Add the proper constant to each binomial so that the resulting trinomial is a perfect square trinomial.$$x^{2}+8 x$$

Answer

**step1** Understanding the Goal

The problem asks us to find a specific number that, when added to the expression $$x^2 + 8x$$, will transform it into a "perfect square trinomial." A perfect square trinomial is a special type of three-term expression that results from multiplying a binomial (an expression with two terms, like $$x+b$$) by itself, for example, $$(x+b) \times (x+b)$$ or $$(x+b)^2$$.

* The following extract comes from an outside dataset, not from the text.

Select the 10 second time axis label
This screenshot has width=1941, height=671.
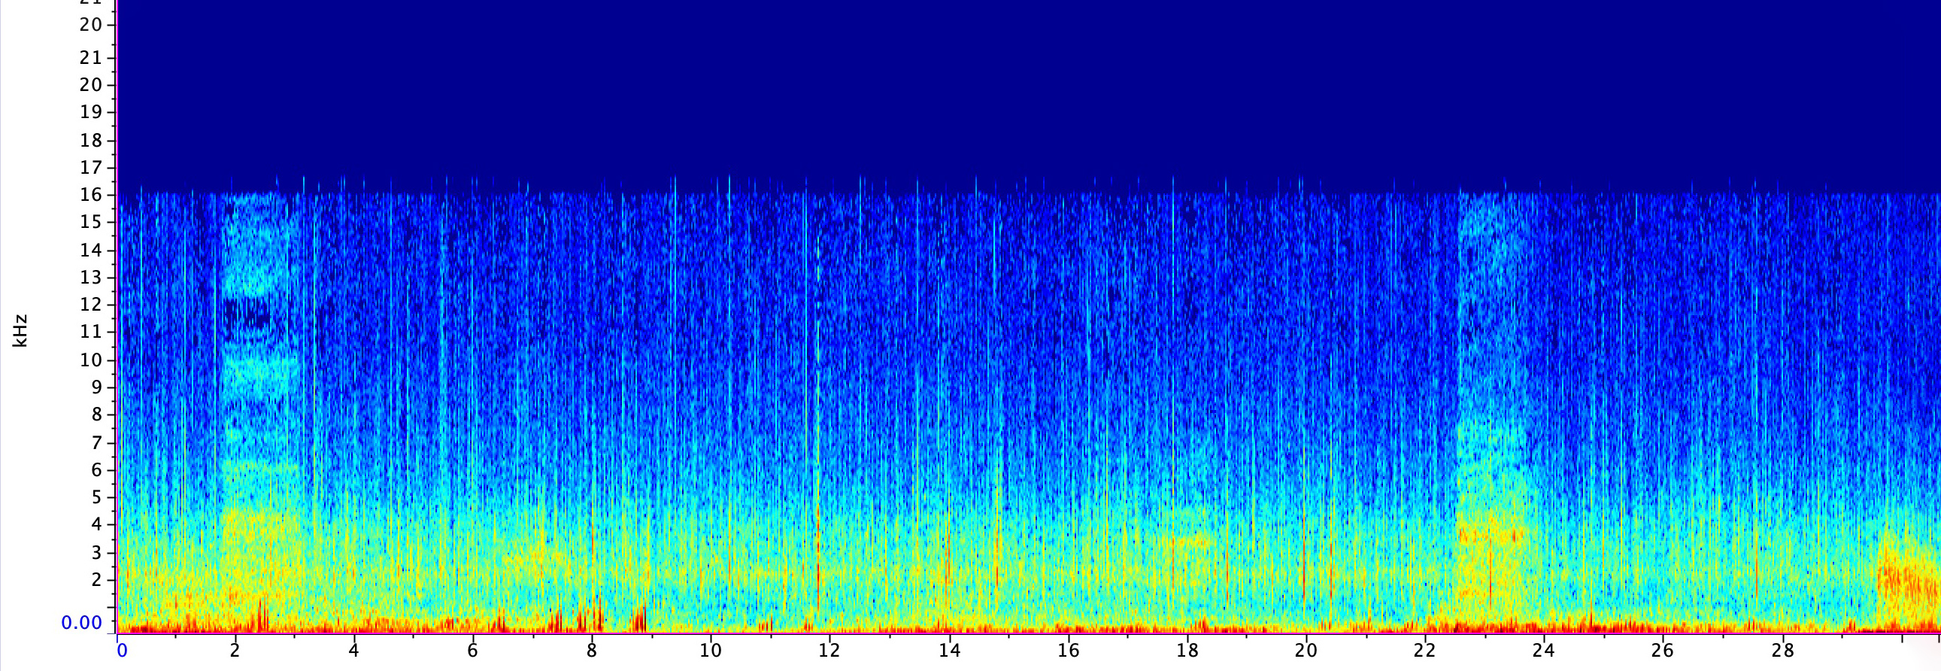point(710,651)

**step2** Expanding a Perfect Square

Let's consider what happens when we multiply a binomial like $$(x+b)$$ by itself.
$$(x+b) \times (x+b)$$
We multiply each term in the first parenthesis by each term in the second parenthesis:
$$x \times x = x^2$$
$$x \times b = bx$$
$$b \times x = bx$$
$$b \times b = b^2$$
Adding these parts together, we get:
$$x^2 + bx + bx + b^2$$
Combining the two middle terms ($$bx + bx$$), which are the same, we get $$2bx$$.
So, a perfect square trinomial looks like this: $$x^2 + 2bx + b^2$$.

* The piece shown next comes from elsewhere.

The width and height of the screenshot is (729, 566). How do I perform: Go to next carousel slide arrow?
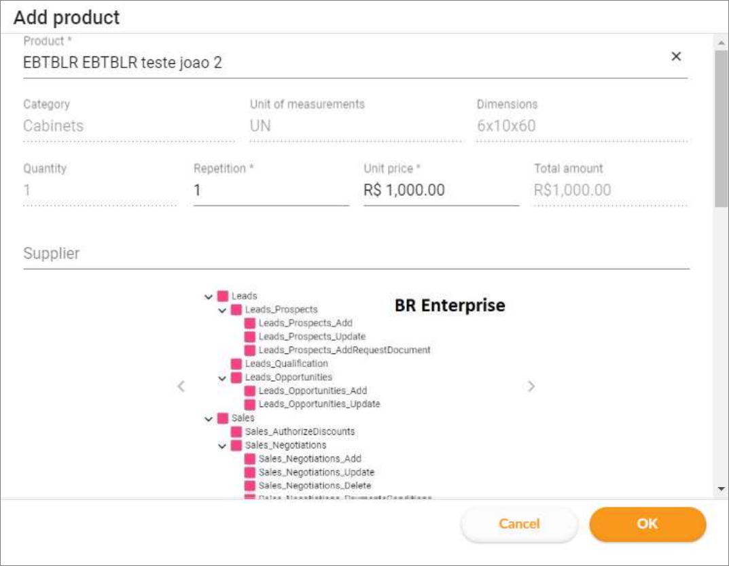click(x=531, y=386)
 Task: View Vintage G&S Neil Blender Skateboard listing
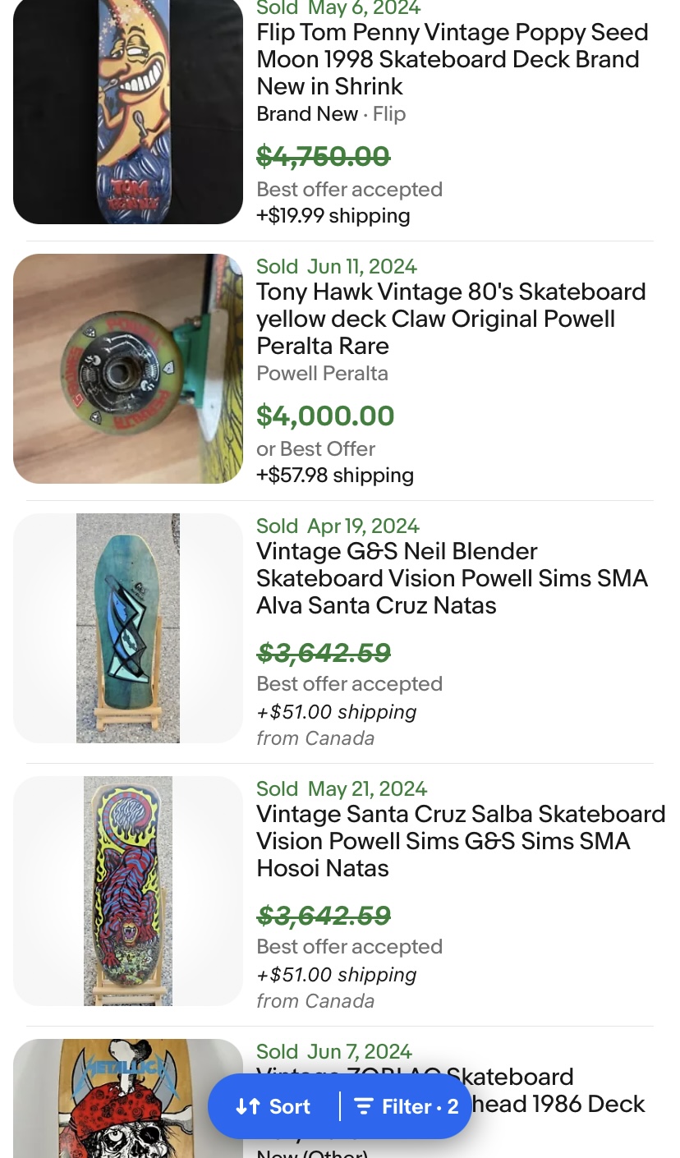[x=452, y=578]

**step3** Comparing with the Given Expression

We are given the expression $$x^2 + 8x$$. We want to make it look like $$x^2 + 2bx + b^2$$.
By comparing these two expressions:
The first term $$x^2$$ matches perfectly.
The second term $$8x$$ must match the $$2bx$$ term from our perfect square expansion.
This means that $$2bx$$ is equal to $$8x$$.

**step4** Finding the Value of 'b'

If $$2bx = 8x$$, we need to find what number 'b' is.
We can think: "2 times what number 'b', times 'x', gives 8 times 'x'?"
This means that $$2 \times b$$ must be equal to 8.
To find 'b', we can divide 8 by 2:
$$b = 8 \div 2$$
$$b = 4$$
So, the number 'b' that helps form our perfect square is 4.

**step5** Finding the Missing Constant

Looking back at our perfect square trinomial form, $$x^2 + 2bx + b^2$$, the third term is $$b^2$$.
Since we found that $$b = 4$$, the missing constant we need to add is $$b^2$$.
$$b^2 = 4 \times 4$$
$$b^2 = 16$$
So, the proper constant to add is 16.

**step6** Forming the Perfect Square Trinomial

By adding the constant 16 to the original expression, we get:
$$x^2 + 8x + 16$$
This trinomial is a perfect square because it can be written as $$(x+4)^2$$.